Viana também planeja chamar representantes de grandes bancos, como Santander e Itaú Unibanco. “Meu gabinete virou ponto de passagem para defensores de bancos”, comentou. Nesta semana, a CPMI espera ouvir executivos da Crefisa e do C6 Bank. “Se não derem satisfações, haverá condução coercitiva.”
A comissão foi criada em agosto e funciona até dia 28. Viana solicitou ao presidente do Senado, Davi Alcolumbre (União-AP), uma prorrogação de dois meses para os trabalhos.
O senador também criticou a falta de ação da Controladoria-Geral da União (CGU) em relação ao caso do INSS. “A CGU tinha conhecimento das denúncias e não tomou medidas.
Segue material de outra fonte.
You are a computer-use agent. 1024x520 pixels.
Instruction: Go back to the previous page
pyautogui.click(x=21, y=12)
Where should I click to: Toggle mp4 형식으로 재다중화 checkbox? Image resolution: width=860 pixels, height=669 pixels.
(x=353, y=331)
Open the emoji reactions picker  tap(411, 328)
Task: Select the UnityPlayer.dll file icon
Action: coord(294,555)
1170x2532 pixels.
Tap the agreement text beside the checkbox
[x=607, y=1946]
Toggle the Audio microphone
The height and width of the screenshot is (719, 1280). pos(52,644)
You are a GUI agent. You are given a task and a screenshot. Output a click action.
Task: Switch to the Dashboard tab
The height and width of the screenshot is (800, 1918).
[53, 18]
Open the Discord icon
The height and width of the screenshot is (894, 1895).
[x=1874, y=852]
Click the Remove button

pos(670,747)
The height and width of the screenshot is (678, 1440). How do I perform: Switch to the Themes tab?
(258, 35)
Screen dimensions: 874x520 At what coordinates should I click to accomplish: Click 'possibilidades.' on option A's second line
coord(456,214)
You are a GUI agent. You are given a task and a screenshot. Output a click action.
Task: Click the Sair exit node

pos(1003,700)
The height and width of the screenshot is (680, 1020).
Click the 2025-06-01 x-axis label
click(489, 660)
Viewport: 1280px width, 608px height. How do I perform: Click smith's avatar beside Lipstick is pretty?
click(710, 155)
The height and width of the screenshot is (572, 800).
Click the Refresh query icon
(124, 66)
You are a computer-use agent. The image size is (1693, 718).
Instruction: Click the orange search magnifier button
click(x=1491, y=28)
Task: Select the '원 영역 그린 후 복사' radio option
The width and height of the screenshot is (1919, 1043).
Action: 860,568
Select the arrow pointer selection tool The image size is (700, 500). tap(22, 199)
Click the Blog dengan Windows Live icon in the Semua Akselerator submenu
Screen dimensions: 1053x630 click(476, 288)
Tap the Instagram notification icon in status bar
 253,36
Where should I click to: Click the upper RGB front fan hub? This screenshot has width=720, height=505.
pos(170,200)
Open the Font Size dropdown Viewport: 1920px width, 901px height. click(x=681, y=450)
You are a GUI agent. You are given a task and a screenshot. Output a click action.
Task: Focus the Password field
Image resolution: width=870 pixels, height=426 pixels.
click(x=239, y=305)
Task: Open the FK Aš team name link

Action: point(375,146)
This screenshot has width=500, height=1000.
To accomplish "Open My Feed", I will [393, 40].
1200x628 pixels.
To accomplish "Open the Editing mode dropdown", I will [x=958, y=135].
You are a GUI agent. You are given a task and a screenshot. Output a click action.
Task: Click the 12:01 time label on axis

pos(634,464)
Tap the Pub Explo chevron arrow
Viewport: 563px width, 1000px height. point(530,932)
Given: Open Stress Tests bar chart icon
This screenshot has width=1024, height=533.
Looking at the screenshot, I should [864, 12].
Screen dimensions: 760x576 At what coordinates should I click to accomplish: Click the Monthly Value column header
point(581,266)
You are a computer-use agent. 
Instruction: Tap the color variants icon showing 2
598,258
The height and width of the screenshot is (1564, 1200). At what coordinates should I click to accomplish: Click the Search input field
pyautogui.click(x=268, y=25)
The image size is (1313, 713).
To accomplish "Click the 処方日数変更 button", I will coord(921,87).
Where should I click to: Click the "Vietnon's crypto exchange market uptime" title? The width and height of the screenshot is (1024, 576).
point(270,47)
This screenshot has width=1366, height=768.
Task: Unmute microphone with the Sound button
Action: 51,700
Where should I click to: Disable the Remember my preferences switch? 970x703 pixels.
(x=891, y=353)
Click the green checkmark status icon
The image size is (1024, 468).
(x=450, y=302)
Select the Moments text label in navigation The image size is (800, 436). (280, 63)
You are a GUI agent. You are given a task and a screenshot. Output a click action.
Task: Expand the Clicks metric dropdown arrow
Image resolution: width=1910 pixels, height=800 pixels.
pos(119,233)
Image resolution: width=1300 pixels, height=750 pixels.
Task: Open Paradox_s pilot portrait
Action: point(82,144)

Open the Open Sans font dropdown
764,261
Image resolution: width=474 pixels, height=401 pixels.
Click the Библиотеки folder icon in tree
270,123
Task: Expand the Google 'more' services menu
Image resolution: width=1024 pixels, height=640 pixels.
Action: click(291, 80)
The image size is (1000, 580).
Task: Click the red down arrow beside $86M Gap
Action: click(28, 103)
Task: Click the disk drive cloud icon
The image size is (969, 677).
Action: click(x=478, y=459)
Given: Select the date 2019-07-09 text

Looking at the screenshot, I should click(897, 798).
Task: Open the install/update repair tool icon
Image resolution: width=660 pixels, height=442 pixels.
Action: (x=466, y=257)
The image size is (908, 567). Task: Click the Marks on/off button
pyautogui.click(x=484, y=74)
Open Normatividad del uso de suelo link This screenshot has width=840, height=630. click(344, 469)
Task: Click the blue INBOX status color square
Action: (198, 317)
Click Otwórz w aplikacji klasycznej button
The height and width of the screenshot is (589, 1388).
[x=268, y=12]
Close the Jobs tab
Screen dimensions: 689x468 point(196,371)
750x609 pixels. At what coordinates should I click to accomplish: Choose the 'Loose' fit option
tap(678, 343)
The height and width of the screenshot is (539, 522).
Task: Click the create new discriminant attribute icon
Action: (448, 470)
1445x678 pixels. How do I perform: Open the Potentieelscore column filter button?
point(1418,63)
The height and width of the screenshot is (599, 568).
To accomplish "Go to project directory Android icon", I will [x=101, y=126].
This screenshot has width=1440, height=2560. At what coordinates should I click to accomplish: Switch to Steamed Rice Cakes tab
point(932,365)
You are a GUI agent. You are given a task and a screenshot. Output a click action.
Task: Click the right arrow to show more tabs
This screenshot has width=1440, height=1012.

Nosso controlador era ciente das reclamações, mas a CGU ficou inerte, especialmente em casos ligados à Contag (Confederação Nacional dos Trabalhadores na Agricultura), uma entidade de esquerda”, afirmou.
Por outro lado, Viana elogiou a decisão do presidente Luiz Inácio Lula da Silva (PT) de impedir que sindicatos e associações façam descontos automáticos nos benefícios do INSS. “[Lula] proibiu os sindicatos, que são seu apoio”, afirmou o senador.
Sobre sua carreira política, Viana mencionou que não pretende disputar o governo de Minas Gerais e que sua intenção é se reeleger ao Senado.